Step one, step two, and step three are complete. Step four is the most important, the longest piece of, and the most difficult part of the process. Step four of the writing process is to write. To write your story for the next day, week, month, year. To write for as long as it takes to get your story on the page.
This is the step that absolutely has to be completed, that can’t be skipped or skimmed or given anything less than a writer’s best effort to accomplish. It should be a mantra on every writer’s heart and one that I have said before and will say again: no one can write your story but you. And this story HAS to be written. It has to be written because we know these characters and these characters have invited us into their world to accompany them on their journey. It has to be written because the world is begging to be explored, to be brought out of a writer’s mind and onto the page so others can walk the same paths and gain their own insight from the journey. It has to be written because it is a story that matters.
The writing can happen anywhere, anytime, any place. Write when and where and how it works for you. I have one writer friend that gets up very early and writes in the morning hours before the day with family and work begins. I have another writer friend who writes in the moments that appear between playing with her kids and traveling around for work. I write whenever I can, though my best work is done at the end of the day and late into the night when my daughters are asleep and the tasks for the day are complete. I write at my computer, on my couch, at my kitchen table, and in the passenger seat of my van. My friends write in a variety of places that include but are not limited to their home offices, bedroom floors, kitchen tables, and desks during lunch breaks. There is no wrong time of day, or place to write. Any space that can be made to write is a place the story will breathe and grow. It’s time to take this step. It’s time to get the story on the page!
Where do you write? Do you write on the computer, in a journal, a combination of the two, or something else? When is your favorite time to write? In case you haven’t been told today, you are more than enough.

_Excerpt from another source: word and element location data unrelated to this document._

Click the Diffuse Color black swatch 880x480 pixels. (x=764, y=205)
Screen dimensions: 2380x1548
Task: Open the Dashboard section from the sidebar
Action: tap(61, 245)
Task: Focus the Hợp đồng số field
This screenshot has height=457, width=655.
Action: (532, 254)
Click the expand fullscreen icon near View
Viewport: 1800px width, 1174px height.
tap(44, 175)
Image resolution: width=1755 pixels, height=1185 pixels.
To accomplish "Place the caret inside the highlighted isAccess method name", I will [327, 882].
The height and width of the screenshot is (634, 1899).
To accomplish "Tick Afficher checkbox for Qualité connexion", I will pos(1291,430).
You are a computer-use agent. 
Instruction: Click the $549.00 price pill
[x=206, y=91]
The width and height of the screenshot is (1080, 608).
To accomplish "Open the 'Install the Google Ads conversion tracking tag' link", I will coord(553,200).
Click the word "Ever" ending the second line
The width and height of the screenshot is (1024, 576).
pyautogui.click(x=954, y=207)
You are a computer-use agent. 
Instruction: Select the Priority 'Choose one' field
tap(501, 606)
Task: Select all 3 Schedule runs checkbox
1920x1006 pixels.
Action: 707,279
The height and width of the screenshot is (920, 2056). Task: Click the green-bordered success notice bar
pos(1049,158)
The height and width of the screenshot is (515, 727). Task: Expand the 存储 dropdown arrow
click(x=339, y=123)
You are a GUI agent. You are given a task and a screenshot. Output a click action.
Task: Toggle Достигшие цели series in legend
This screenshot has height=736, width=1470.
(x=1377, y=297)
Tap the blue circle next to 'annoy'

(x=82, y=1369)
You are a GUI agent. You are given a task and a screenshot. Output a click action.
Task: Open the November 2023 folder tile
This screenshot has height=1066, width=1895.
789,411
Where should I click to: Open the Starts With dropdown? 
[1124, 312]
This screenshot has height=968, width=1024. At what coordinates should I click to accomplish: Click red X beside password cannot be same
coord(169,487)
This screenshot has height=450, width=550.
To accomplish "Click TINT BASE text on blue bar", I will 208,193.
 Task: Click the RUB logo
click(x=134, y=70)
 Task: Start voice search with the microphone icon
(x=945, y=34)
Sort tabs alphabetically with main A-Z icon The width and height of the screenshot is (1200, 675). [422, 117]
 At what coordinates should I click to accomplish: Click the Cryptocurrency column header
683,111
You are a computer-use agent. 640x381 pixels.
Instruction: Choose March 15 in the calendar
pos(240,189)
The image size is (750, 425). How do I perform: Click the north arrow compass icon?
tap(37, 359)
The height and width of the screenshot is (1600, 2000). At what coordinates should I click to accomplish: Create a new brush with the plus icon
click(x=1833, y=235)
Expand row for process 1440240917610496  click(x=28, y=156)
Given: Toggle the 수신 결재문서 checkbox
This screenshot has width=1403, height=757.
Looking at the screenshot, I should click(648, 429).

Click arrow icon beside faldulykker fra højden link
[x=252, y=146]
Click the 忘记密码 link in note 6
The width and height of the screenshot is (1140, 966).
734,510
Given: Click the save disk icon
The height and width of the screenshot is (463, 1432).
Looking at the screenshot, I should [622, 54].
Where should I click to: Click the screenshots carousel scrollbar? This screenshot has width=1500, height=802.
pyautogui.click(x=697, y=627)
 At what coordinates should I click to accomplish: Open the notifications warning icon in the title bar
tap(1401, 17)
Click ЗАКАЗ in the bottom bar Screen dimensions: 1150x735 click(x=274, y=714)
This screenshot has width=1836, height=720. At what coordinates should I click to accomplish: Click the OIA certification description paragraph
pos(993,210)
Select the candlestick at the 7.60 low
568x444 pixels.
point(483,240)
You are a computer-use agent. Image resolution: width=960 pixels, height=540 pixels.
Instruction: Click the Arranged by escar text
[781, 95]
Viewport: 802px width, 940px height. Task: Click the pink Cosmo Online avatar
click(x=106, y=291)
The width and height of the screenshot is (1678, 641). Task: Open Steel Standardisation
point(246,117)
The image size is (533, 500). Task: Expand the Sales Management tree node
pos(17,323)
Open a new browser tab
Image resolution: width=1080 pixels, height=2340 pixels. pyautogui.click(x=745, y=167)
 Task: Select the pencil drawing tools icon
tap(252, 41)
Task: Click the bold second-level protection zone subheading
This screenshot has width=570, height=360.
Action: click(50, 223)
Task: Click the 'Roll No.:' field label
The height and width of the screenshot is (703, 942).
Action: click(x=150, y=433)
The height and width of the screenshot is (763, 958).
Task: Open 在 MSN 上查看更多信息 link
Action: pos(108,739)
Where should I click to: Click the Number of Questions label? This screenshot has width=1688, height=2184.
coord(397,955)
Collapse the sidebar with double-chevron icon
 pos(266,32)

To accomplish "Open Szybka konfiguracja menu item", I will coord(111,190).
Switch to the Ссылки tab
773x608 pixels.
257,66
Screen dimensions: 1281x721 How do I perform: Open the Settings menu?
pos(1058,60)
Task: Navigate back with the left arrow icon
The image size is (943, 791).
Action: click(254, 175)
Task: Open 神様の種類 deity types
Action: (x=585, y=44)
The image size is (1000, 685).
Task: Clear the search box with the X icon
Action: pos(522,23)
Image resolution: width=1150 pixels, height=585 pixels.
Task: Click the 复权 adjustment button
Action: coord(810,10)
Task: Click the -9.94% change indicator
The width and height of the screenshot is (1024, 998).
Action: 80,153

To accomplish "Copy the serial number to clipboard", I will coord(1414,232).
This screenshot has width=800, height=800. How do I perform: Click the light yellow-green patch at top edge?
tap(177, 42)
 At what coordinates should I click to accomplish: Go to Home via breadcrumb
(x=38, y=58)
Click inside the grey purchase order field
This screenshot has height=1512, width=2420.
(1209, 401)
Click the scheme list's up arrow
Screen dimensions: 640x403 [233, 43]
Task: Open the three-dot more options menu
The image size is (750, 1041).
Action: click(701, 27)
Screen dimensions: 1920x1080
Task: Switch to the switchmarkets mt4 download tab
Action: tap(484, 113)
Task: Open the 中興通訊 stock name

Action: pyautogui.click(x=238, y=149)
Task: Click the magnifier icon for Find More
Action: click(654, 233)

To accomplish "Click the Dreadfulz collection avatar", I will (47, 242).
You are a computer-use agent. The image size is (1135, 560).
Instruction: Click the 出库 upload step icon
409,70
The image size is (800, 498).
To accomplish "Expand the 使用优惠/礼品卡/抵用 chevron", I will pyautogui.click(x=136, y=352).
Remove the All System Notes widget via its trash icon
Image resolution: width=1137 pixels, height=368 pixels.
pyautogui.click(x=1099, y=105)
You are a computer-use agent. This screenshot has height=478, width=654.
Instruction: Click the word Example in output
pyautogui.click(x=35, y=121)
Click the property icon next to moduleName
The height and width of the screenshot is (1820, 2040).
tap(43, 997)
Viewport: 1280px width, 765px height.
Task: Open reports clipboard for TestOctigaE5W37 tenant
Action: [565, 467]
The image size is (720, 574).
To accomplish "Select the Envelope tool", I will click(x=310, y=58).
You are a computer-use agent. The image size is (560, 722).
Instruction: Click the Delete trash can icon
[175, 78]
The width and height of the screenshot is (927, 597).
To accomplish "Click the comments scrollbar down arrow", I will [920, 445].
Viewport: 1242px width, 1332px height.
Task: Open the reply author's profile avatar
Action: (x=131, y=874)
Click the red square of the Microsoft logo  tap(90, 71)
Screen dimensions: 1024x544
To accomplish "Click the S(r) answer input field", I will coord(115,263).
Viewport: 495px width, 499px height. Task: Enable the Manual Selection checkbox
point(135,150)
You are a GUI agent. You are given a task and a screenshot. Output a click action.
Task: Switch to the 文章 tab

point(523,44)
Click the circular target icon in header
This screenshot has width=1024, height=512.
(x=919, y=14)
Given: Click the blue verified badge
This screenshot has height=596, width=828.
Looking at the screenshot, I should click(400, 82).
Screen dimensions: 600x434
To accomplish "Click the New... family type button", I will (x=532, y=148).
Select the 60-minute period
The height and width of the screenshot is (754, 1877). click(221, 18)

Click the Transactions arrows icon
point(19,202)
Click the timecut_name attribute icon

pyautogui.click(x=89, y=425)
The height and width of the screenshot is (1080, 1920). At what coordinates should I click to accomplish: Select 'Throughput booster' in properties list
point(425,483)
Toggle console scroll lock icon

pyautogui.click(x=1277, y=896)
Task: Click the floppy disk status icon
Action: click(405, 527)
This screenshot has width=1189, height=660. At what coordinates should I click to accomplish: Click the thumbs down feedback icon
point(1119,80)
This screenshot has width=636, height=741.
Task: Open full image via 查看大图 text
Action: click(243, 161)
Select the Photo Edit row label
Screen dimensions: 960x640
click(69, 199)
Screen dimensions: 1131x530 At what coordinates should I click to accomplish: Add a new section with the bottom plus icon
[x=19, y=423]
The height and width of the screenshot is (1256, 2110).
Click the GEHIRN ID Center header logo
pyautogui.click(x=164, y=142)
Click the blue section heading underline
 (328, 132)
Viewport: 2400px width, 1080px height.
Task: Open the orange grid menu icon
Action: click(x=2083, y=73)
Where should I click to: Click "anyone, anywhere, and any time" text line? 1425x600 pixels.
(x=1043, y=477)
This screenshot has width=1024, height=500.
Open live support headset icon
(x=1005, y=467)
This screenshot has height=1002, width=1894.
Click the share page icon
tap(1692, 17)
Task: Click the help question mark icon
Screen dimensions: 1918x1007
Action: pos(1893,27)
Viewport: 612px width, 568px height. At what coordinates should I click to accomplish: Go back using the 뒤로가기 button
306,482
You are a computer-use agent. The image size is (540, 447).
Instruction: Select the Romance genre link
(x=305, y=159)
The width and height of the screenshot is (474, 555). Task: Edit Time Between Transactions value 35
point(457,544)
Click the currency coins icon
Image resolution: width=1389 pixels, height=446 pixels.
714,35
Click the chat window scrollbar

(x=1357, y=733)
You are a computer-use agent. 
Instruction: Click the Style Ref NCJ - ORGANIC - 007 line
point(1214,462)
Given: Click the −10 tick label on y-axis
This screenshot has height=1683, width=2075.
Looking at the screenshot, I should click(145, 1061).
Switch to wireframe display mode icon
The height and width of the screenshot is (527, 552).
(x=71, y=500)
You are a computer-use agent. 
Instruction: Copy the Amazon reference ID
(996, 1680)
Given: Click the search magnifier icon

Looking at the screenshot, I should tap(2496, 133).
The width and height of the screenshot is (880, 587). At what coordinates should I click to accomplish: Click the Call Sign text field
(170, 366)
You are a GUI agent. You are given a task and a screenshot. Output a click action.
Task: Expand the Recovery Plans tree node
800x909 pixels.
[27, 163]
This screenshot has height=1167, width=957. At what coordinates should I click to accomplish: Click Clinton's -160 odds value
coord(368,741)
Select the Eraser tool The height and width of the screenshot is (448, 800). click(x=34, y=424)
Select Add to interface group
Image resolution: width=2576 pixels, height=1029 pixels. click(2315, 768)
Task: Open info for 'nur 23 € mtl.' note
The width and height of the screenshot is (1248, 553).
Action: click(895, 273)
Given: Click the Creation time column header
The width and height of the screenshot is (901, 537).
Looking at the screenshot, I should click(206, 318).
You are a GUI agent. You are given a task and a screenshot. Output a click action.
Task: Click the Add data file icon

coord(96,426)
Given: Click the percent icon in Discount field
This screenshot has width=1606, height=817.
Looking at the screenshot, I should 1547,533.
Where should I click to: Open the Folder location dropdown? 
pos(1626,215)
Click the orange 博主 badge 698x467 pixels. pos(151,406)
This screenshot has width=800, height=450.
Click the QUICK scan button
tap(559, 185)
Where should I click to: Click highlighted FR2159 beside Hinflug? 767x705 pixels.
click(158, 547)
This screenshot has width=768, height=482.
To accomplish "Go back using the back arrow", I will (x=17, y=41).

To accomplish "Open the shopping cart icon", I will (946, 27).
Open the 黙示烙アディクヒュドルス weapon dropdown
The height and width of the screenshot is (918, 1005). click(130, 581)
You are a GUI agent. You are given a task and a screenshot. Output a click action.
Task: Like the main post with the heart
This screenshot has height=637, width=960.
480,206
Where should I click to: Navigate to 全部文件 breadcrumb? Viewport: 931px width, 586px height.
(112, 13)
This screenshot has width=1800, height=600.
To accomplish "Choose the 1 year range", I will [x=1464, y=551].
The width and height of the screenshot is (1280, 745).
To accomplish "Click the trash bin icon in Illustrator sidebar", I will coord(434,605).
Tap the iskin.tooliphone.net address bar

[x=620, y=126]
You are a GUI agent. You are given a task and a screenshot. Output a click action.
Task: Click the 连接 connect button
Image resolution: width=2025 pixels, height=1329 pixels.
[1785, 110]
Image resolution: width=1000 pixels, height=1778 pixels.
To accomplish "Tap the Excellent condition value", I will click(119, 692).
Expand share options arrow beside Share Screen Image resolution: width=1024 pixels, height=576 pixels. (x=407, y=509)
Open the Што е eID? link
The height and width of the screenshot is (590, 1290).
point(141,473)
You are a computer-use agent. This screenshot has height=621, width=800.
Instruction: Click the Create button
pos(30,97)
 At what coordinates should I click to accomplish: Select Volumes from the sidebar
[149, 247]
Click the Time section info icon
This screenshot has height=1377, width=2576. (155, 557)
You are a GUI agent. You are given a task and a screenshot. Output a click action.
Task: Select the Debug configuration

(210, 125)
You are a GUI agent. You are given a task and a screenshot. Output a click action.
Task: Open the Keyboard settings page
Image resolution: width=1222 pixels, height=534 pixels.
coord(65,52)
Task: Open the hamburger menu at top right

A very important disclaimer, as seen in previous steps of this process: This answer is going to be vastly different from writer to writer, and sometimes project to project. The steps in this series are not meant to be followed exactly and precisely each and every time a writer takes on a project. I’m describing the steps and the process I loosely follow when starting a writing project. Each part and piece is a distilled version from advice, workshops, conferences, worksheets, teacher training, student experience, and other things I know I’m surely forgetting that have all settled into this version of what my writing process, generally speaking, is today.